# The problem:
Reproduce the records below word for word.

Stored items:
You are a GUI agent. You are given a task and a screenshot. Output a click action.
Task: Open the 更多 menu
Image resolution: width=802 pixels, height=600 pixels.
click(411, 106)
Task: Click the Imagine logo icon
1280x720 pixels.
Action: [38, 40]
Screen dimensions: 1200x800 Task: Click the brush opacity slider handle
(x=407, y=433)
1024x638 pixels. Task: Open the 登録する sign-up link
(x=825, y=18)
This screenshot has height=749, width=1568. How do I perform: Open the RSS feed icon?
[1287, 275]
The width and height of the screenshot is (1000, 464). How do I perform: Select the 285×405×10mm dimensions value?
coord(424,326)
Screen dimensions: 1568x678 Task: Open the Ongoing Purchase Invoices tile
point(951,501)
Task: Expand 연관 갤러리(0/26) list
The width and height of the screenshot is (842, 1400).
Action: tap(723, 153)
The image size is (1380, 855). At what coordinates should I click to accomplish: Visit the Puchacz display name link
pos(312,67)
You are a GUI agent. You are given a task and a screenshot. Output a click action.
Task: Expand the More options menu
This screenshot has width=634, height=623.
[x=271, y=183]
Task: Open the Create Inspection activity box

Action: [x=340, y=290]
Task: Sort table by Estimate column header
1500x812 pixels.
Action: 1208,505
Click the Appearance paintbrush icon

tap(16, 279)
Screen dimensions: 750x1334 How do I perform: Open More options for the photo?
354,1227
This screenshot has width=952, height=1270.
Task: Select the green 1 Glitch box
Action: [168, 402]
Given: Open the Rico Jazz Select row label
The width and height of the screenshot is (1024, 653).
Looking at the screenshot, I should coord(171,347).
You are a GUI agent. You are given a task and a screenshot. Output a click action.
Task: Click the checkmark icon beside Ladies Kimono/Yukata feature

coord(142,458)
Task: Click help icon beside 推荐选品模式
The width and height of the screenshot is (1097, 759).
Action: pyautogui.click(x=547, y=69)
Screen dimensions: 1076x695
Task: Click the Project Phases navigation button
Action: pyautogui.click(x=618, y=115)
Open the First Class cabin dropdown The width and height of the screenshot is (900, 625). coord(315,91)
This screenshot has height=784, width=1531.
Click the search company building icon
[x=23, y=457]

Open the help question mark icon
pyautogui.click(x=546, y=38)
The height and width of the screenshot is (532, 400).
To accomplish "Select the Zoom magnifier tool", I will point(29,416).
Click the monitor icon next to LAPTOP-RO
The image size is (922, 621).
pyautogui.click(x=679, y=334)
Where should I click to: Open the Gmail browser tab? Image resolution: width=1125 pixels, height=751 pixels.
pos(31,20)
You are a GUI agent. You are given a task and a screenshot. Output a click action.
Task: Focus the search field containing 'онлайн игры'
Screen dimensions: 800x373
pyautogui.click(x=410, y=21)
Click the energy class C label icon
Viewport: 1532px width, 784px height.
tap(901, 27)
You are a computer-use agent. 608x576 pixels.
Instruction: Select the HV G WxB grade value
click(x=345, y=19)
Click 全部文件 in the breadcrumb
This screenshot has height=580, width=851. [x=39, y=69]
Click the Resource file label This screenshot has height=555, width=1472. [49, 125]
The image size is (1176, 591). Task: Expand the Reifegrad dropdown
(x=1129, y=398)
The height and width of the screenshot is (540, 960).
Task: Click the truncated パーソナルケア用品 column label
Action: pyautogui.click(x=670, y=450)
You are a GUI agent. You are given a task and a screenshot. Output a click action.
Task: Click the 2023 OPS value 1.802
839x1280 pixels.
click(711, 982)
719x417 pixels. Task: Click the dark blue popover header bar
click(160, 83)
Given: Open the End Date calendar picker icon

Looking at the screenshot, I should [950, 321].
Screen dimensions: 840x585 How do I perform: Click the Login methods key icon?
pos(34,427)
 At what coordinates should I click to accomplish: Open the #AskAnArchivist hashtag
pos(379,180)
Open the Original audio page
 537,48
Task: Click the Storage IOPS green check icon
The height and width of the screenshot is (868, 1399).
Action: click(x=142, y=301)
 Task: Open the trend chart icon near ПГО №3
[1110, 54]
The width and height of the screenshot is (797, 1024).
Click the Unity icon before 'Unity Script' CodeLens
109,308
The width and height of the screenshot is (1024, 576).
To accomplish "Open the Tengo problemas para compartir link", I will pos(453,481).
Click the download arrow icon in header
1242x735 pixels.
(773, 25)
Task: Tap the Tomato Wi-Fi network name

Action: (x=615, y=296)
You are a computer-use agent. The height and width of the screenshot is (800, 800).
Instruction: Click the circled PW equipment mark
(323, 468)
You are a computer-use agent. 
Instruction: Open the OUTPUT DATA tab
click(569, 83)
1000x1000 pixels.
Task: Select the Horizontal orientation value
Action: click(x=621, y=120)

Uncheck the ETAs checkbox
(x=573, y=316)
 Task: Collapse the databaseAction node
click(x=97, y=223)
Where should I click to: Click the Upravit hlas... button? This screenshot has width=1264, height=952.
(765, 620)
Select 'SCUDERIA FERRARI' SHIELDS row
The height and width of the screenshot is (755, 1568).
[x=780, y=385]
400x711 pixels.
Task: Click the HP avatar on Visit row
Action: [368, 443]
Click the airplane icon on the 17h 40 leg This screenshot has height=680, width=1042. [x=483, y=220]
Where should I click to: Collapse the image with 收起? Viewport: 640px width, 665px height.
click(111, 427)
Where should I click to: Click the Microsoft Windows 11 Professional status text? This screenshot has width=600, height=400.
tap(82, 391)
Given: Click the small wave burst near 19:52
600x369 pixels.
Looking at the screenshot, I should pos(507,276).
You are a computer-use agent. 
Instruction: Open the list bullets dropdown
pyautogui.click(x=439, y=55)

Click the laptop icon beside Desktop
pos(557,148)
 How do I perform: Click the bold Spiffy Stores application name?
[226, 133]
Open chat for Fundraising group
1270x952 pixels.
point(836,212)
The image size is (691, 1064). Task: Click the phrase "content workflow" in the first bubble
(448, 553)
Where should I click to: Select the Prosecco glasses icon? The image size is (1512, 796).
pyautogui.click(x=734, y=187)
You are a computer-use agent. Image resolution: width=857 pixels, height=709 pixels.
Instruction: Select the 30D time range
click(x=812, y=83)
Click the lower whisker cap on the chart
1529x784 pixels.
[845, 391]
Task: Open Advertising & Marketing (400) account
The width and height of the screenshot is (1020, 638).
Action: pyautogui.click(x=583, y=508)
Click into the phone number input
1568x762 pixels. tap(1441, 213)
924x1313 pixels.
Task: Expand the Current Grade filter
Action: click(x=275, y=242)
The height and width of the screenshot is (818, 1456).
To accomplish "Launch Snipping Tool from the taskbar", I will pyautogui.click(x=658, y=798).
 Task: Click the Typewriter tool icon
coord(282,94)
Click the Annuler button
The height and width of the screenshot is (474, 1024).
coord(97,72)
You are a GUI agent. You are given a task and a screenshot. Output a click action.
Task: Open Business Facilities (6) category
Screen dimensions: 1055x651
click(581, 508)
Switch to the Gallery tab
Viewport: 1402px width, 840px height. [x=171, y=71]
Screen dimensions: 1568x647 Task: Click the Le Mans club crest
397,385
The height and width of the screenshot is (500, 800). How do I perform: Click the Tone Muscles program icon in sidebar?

# Problem solution:
You are a GUI agent. You are given a task and a screenshot. Output a click action.
Task: Open the 更多 menu
Image resolution: width=802 pixels, height=600 pixels.
click(411, 106)
Task: Click the Imagine logo icon
1280x720 pixels.
Action: [38, 40]
Screen dimensions: 1200x800 Task: Click the brush opacity slider handle
(x=407, y=433)
1024x638 pixels. Task: Open the 登録する sign-up link
(x=825, y=18)
This screenshot has height=749, width=1568. How do I perform: Open the RSS feed icon?
[1287, 275]
The width and height of the screenshot is (1000, 464). How do I perform: Select the 285×405×10mm dimensions value?
coord(424,326)
Screen dimensions: 1568x678 Task: Open the Ongoing Purchase Invoices tile
point(951,501)
Task: Expand 연관 갤러리(0/26) list
The width and height of the screenshot is (842, 1400).
Action: tap(723, 153)
The image size is (1380, 855). At what coordinates should I click to accomplish: Visit the Puchacz display name link
pos(312,67)
You are a GUI agent. You are given a task and a screenshot. Output a click action.
Task: Expand the More options menu
This screenshot has width=634, height=623.
[x=271, y=183]
Task: Open the Create Inspection activity box

Action: [x=340, y=290]
Task: Sort table by Estimate column header
1500x812 pixels.
Action: 1208,505
Click the Appearance paintbrush icon

tap(16, 279)
Screen dimensions: 750x1334 How do I perform: Open More options for the photo?
354,1227
This screenshot has width=952, height=1270.
Task: Select the green 1 Glitch box
Action: [168, 402]
Given: Open the Rico Jazz Select row label
The width and height of the screenshot is (1024, 653).
Looking at the screenshot, I should coord(171,347).
You are a GUI agent. You are given a task and a screenshot. Output a click action.
Task: Click the checkmark icon beside Ladies Kimono/Yukata feature

coord(142,458)
Task: Click help icon beside 推荐选品模式
The width and height of the screenshot is (1097, 759).
Action: pyautogui.click(x=547, y=69)
Screen dimensions: 1076x695
Task: Click the Project Phases navigation button
Action: pyautogui.click(x=618, y=115)
Open the First Class cabin dropdown The width and height of the screenshot is (900, 625). coord(315,91)
This screenshot has height=784, width=1531.
Click the search company building icon
[x=23, y=457]

Open the help question mark icon
pyautogui.click(x=546, y=38)
The height and width of the screenshot is (532, 400).
To accomplish "Select the Zoom magnifier tool", I will point(29,416).
Click the monitor icon next to LAPTOP-RO
The image size is (922, 621).
pyautogui.click(x=679, y=334)
Where should I click to: Open the Gmail browser tab? Image resolution: width=1125 pixels, height=751 pixels.
pos(31,20)
You are a GUI agent. You are given a task and a screenshot. Output a click action.
Task: Focus the search field containing 'онлайн игры'
Screen dimensions: 800x373
pyautogui.click(x=410, y=21)
Click the energy class C label icon
Viewport: 1532px width, 784px height.
tap(901, 27)
You are a computer-use agent. 608x576 pixels.
Instruction: Select the HV G WxB grade value
click(x=345, y=19)
Click 全部文件 in the breadcrumb
This screenshot has height=580, width=851. [x=39, y=69]
Click the Resource file label This screenshot has height=555, width=1472. [49, 125]
The image size is (1176, 591). Task: Expand the Reifegrad dropdown
(x=1129, y=398)
The height and width of the screenshot is (540, 960).
Task: Click the truncated パーソナルケア用品 column label
Action: pyautogui.click(x=670, y=450)
You are a GUI agent. You are given a task and a screenshot. Output a click action.
Task: Click the 2023 OPS value 1.802
839x1280 pixels.
click(711, 982)
719x417 pixels. Task: Click the dark blue popover header bar
click(160, 83)
Given: Open the End Date calendar picker icon

Looking at the screenshot, I should [950, 321].
Screen dimensions: 840x585 How do I perform: Click the Login methods key icon?
pos(34,427)
 At what coordinates should I click to accomplish: Open the #AskAnArchivist hashtag
pos(379,180)
Open the Original audio page
 537,48
Task: Click the Storage IOPS green check icon
The height and width of the screenshot is (868, 1399).
Action: click(x=142, y=301)
 Task: Open the trend chart icon near ПГО №3
[1110, 54]
The width and height of the screenshot is (797, 1024).
Click the Unity icon before 'Unity Script' CodeLens
109,308
The width and height of the screenshot is (1024, 576).
To accomplish "Open the Tengo problemas para compartir link", I will pos(453,481).
Click the download arrow icon in header
1242x735 pixels.
(773, 25)
Task: Tap the Tomato Wi-Fi network name

Action: (x=615, y=296)
You are a computer-use agent. The height and width of the screenshot is (800, 800).
Instruction: Click the circled PW equipment mark
(323, 468)
You are a computer-use agent. 
Instruction: Open the OUTPUT DATA tab
click(569, 83)
1000x1000 pixels.
Task: Select the Horizontal orientation value
Action: click(x=621, y=120)

Uncheck the ETAs checkbox
(x=573, y=316)
 Task: Collapse the databaseAction node
click(x=97, y=223)
Where should I click to: Click the Upravit hlas... button? This screenshot has width=1264, height=952.
(765, 620)
Select 'SCUDERIA FERRARI' SHIELDS row
The height and width of the screenshot is (755, 1568).
[x=780, y=385]
400x711 pixels.
Task: Click the HP avatar on Visit row
Action: [368, 443]
Click the airplane icon on the 17h 40 leg This screenshot has height=680, width=1042. [x=483, y=220]
Where should I click to: Collapse the image with 收起? Viewport: 640px width, 665px height.
click(111, 427)
Where should I click to: Click the Microsoft Windows 11 Professional status text? This screenshot has width=600, height=400.
tap(82, 391)
Given: Click the small wave burst near 19:52
600x369 pixels.
Looking at the screenshot, I should pos(507,276).
You are a computer-use agent. 
Instruction: Open the list bullets dropdown
pyautogui.click(x=439, y=55)

Click the laptop icon beside Desktop
pos(557,148)
 How do I perform: Click the bold Spiffy Stores application name?
[226, 133]
Open chat for Fundraising group
1270x952 pixels.
point(836,212)
The image size is (691, 1064). Task: Click the phrase "content workflow" in the first bubble
(448, 553)
Where should I click to: Select the Prosecco glasses icon? The image size is (1512, 796).
pyautogui.click(x=734, y=187)
You are a computer-use agent. Image resolution: width=857 pixels, height=709 pixels.
Instruction: Select the 30D time range
click(x=812, y=83)
Click the lower whisker cap on the chart
1529x784 pixels.
[845, 391]
Task: Open Advertising & Marketing (400) account
The width and height of the screenshot is (1020, 638).
Action: pyautogui.click(x=583, y=508)
Click into the phone number input
1568x762 pixels. tap(1441, 213)
924x1313 pixels.
Task: Expand the Current Grade filter
Action: click(x=275, y=242)
The height and width of the screenshot is (818, 1456).
To accomplish "Launch Snipping Tool from the taskbar", I will pyautogui.click(x=658, y=798).
 Task: Click the Typewriter tool icon
coord(282,94)
Click the Annuler button
The height and width of the screenshot is (474, 1024).
coord(97,72)
You are a GUI agent. You are given a task and a screenshot. Output a click action.
Task: Open Business Facilities (6) category
Screen dimensions: 1055x651
click(581, 508)
Switch to the Gallery tab
Viewport: 1402px width, 840px height. [x=171, y=71]
Screen dimensions: 1568x647 Task: Click the Le Mans club crest
397,385
The height and width of the screenshot is (500, 800). How do I perform: Click the Tone Muscles program icon in sidebar?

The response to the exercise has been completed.